First, let's look at the first rule: `-x + y = -2`.
It's easier if we figure out what `y` is by itself. If we add `x` to both sides of the rule, we get `y = x - 2`. Now we know that `y` is always `x` minus `2`. That's neat!

Next, let's use this idea in the second rule: `x^2 + y^2 = 2`.
Since we just found out that `y` is the same as `(x - 2)`, we can just replace `y` in the second rule with `(x - 2)`.
So, the second rule becomes: `x^2 + (x - 2)^2 = 2`.

Now, we need to figure out what `(x - 2)^2` means. It means `(x - 2)` multiplied by itself: `(x - 2) * (x - 2)`.
If we multiply that out, we get:
`x * x` (which is `x^2`)
`x * -2` (which is `-2x`)
`-2 * x` (which is `-2x`)
`-2 * -2` (which is `+4`)
So, `(x - 2)^2` is `x^2 - 2x - 2x + 4`, which simplifies to `x^2 - 4x + 4`.
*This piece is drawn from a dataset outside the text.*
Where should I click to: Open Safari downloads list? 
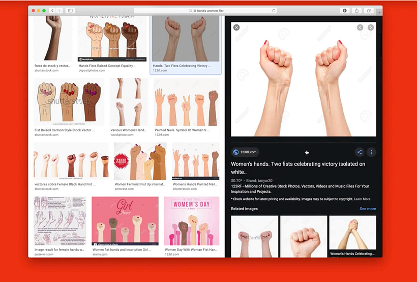(345, 10)

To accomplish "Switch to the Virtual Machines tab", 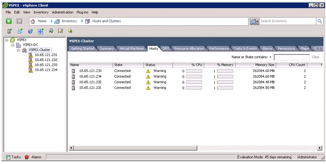I will [131, 49].
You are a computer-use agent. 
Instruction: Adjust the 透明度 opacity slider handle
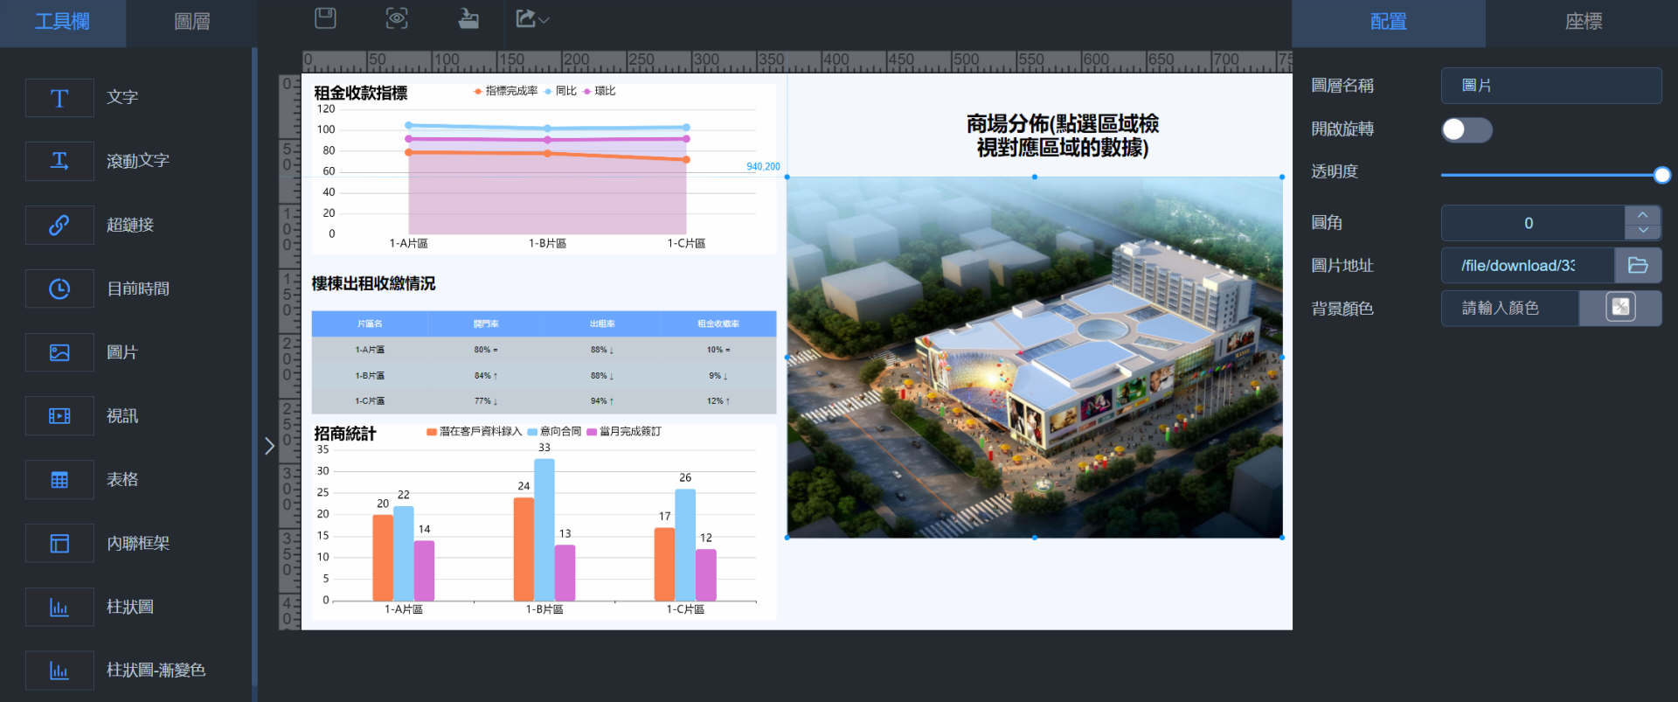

Now, let's put that back into our main equation:
`x^2 + (x^2 - 4x + 4) = 2`
Combine the `x^2` terms: `2x^2 - 4x + 4 = 2`.

We want to get everything on one side of the equals sign, so let's subtract `2` from both sides:
`2x^2 - 4x + 4 - 2 = 0`
This simplifies to: `2x^2 - 4x + 2 = 0`.

Look closely at this rule: `2x^2 - 4x + 2 = 0`. Do you notice that all the numbers (`2`, `-4`, `2`) can be divided by `2`? Let's divide the whole rule by `2` to make it simpler:
`x^2 - 2x + 1 = 0`.

This looks like a special kind of multiplication! If you think about `(something - something else)` multiplied by itself, it often looks like this.
Can we think of two numbers that multiply to `1` and add up to `-2`?
Yep! `-1` and `-1`!
So, `x^2 - 2x + 1` is the same as `(x - 1) * (x - 1)`.
This means: `(x - 1) * (x - 1) = 0`.
If two things multiplied together give `0`, then one of them *must* be `0`. So, `x - 1` has to be `0`.
If `x - 1 = 0`, then if we add `1` to both sides, we find `x = 1`. Hooray, we found `x`!

Now that we know `x = 1`, we can use our very first simple rule (`y = x - 2`) to find `y`.
Just plug in `1` for `x`:
`y = 1 - 2`
`y = -1`. And there's `y`!

So, our two mystery numbers are `x = 1` and `y = -1`.

Let's do a quick check to make sure they work in both original rules:
Rule 1: `-x + y = -2`
Put in our numbers: `-(1) + (-1) = -1 - 1 = -2`. That's correct!

Rule 2: `x^2 + y^2 = 2`
Put in our numbers: `(1)^2 + (-1)^2 = 1 + 1 = 2`. That's correct too!

It all worked out!